=== Предоставленный текст ===
Таким образом, задачей социал-демократов является постоянная агитация среди фабричных рабочих на почве существующих мелких нужд и требований. Вызванная такой агитацией борьба приучит рабочих отстаивать свои интересы, поднимет их мужество, даст им уверенность в своих силах, сознание необходимости единения и в конце концов поставит перед ними более важные вопросы, требующие разрешения. Подготовленный таким образом к более серьезной борьбе, рабочий класс приступает к решению этих насущных вопросов, и агитация на почве этих вопросов должна иметь целью выработку классового самосознания. Классовая борьба в этом, более сознательном виде, создает почву для политической агитации, целью которой будет изменение существующих политических условий в пользу рабочего класса. Дальнейшая программа социал-демократов ясна сама собою.
III
Исходя из того, что стать действительно народной партией социал-демократия может только тогда, когда она программу своей деятельности построит на действительно ощущаемых рабочим классом нуждах, и что для достижения этой цели — организации рабочего класса — она должна начать с агитации на почве самых насущных, наиболее рабочему классу ясных и наиболее достижимых мелких требований, мы приходим к новой постановке вопроса о том, какого рода личности мы должны стараться создавать из рабочих, предназначаемых в руководители движения. Чтобы выставить самое мелкое требование, которое могло бы объединить рабочих в борьбе, надо понимать, какое требование при данных условиях легче всего окажет на рабочих хорошее влияние, надо удачно выбрать момент для начала борьбы, надо знать, какие приемы борьбы при данных условиях места и времени наиболее целесообразны. Такого рода сведения требуют от агитатора постоянных сношений с массой рабочих, требуют, чтобы он постоянно интересовался и следил за ходом данной отрасли промышленности. В каждой фабрике найдется много прижимок, рабочего может интересовать много мелочей: угадать наиболее наболевшее место в жизни рабочих, угадать момент, когда выдвинуть данное требование, знать заранее все возможные осложнения — вот реальное дело для активного агитатора. Подобного рода сведения могут быть даны только жизнью, теория может и должна лишь осветить ему их. Постоянно тереться в массе, прислушиваться, попадать в надлежащую точку, схватить биение пульса толпы — к этому должен стремиться агитатор. Знание условий жизни, знание чувств массы дадут ему главным образом влияние на массу; они дадут ему умение всегда найтись при всяких обстоятельствах, они выдвинут его из толпы и сделают естественным ее руководителем. Разумеется, социал-демократические взгляды агитатора будут обусловливать тот из путей, по которому он сочтет нужным вести толпу, не поступаясь своими убеждениями. Он обязан всеми силами стремиться к выяснению массы выгод и неудобств каждого из предлагаемых ей средств, к предохранению ее от всяких ошибок, могущих вредить делу развития в ней самосознания. Далее, он должен идти всегда шагом дальше, чем пойдет масса, он должен осветить в ее глазах ее борьбу, объяснив ее значение с более общей точки зрения противоположности интересов, должен, таким образом, расширить горизонт масс.
=== Исходные данные ===
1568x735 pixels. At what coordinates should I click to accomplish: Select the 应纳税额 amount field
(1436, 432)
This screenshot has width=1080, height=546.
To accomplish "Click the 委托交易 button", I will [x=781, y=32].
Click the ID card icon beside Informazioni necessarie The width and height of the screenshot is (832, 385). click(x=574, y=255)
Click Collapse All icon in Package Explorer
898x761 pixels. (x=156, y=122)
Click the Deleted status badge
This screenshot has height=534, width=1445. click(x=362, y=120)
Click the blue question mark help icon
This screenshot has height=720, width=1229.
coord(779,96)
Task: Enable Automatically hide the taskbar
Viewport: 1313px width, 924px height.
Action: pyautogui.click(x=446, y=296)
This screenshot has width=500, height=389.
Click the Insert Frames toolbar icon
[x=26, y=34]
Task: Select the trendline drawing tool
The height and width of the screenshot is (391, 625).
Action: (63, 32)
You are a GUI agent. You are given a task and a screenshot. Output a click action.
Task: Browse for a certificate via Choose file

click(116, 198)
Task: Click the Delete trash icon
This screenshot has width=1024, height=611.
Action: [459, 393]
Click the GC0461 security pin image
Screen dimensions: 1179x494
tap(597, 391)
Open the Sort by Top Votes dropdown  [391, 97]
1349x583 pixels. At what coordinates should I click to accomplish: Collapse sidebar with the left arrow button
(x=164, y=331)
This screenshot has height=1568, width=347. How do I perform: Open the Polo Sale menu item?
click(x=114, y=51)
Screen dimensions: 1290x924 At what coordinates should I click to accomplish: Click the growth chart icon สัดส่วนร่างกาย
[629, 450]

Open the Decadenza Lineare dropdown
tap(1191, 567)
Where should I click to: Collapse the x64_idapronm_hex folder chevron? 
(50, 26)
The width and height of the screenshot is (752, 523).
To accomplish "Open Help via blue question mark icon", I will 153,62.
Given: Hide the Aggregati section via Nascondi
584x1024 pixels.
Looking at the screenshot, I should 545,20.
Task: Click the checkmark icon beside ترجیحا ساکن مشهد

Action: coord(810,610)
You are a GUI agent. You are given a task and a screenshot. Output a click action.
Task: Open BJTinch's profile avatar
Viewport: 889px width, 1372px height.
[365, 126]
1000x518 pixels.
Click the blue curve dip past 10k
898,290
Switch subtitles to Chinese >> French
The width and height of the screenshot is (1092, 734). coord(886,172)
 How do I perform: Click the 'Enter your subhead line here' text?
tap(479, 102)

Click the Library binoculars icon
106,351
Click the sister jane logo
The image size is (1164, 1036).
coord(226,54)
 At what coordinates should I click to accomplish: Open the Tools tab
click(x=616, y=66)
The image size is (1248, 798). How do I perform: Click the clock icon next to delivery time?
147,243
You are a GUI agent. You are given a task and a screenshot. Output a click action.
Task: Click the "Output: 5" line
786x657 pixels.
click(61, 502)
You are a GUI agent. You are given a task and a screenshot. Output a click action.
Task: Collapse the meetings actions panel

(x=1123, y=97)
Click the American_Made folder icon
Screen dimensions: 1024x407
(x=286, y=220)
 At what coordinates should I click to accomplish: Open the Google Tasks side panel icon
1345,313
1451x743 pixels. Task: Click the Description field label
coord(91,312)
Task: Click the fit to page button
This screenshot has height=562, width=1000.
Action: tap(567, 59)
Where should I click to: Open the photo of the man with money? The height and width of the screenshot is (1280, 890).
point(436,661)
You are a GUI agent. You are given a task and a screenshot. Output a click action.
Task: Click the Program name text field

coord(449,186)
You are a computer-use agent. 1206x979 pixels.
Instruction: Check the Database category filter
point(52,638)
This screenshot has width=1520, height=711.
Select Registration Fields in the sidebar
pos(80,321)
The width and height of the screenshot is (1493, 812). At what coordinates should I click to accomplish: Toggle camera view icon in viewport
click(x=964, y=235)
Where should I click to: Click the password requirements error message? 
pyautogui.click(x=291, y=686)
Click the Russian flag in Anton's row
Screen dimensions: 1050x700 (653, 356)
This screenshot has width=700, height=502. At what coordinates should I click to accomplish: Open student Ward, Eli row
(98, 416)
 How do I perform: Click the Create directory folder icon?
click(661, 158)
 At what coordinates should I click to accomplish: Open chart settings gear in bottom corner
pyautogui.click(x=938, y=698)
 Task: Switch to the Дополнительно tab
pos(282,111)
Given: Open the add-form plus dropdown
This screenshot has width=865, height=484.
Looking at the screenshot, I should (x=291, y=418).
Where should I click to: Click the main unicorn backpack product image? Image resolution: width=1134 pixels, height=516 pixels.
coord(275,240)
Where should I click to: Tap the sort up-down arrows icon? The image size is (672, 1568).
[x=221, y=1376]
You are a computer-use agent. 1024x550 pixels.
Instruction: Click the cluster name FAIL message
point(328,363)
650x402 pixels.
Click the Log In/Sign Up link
===
## [Задания для выполнения]
1. Изложите текст об агитации в двух предложениях.
2. Какова, согласно тексту об агитации, цель политической агитации?
3. Напишите продолжение текста об агитации, начиная сразу после его последнего предложения.

## [Письменные ответы]
1. Социал-демократы должны постоянно агитировать фабричных рабочих на почве их мелких нужд, чтобы вызванная этим борьба выработала классовое самосознание и создала почву для политической агитации. Агитатор должен постоянно находиться среди массы, знать условия ее жизни и чувства, угадывать самое наболевшее место и момент для требования, а также идти всегда шагом дальше массы и расширять ее горизонт.

2. Изменение существующих политических условий в пользу рабочего класса.

3.
Но в то же время агитатор сам не должен упускать из вида конечной цели, должен быть настолько теоретически подготовленным, чтобы ни при каких неудачах не терять из виду той связи, которая существует между данным его шагом и конечной целью. Для этого, однако, недостаточно одной теоретической подготовки. Последняя должна постоянно подкрепляться практической работой. Только такой постоянной проверкой, только постоянно применяя к делу узнаваемое и усваиваемое в теории, агитатор может сказать, что понял и усвоил теорию. В свою очередь, практическая деятельность покажет, какие вопросы необходимо обосновать глубже, и подобным дополнением человек сумеет удостовериться в основательности самой теории и в приложимости ее к данным условиям.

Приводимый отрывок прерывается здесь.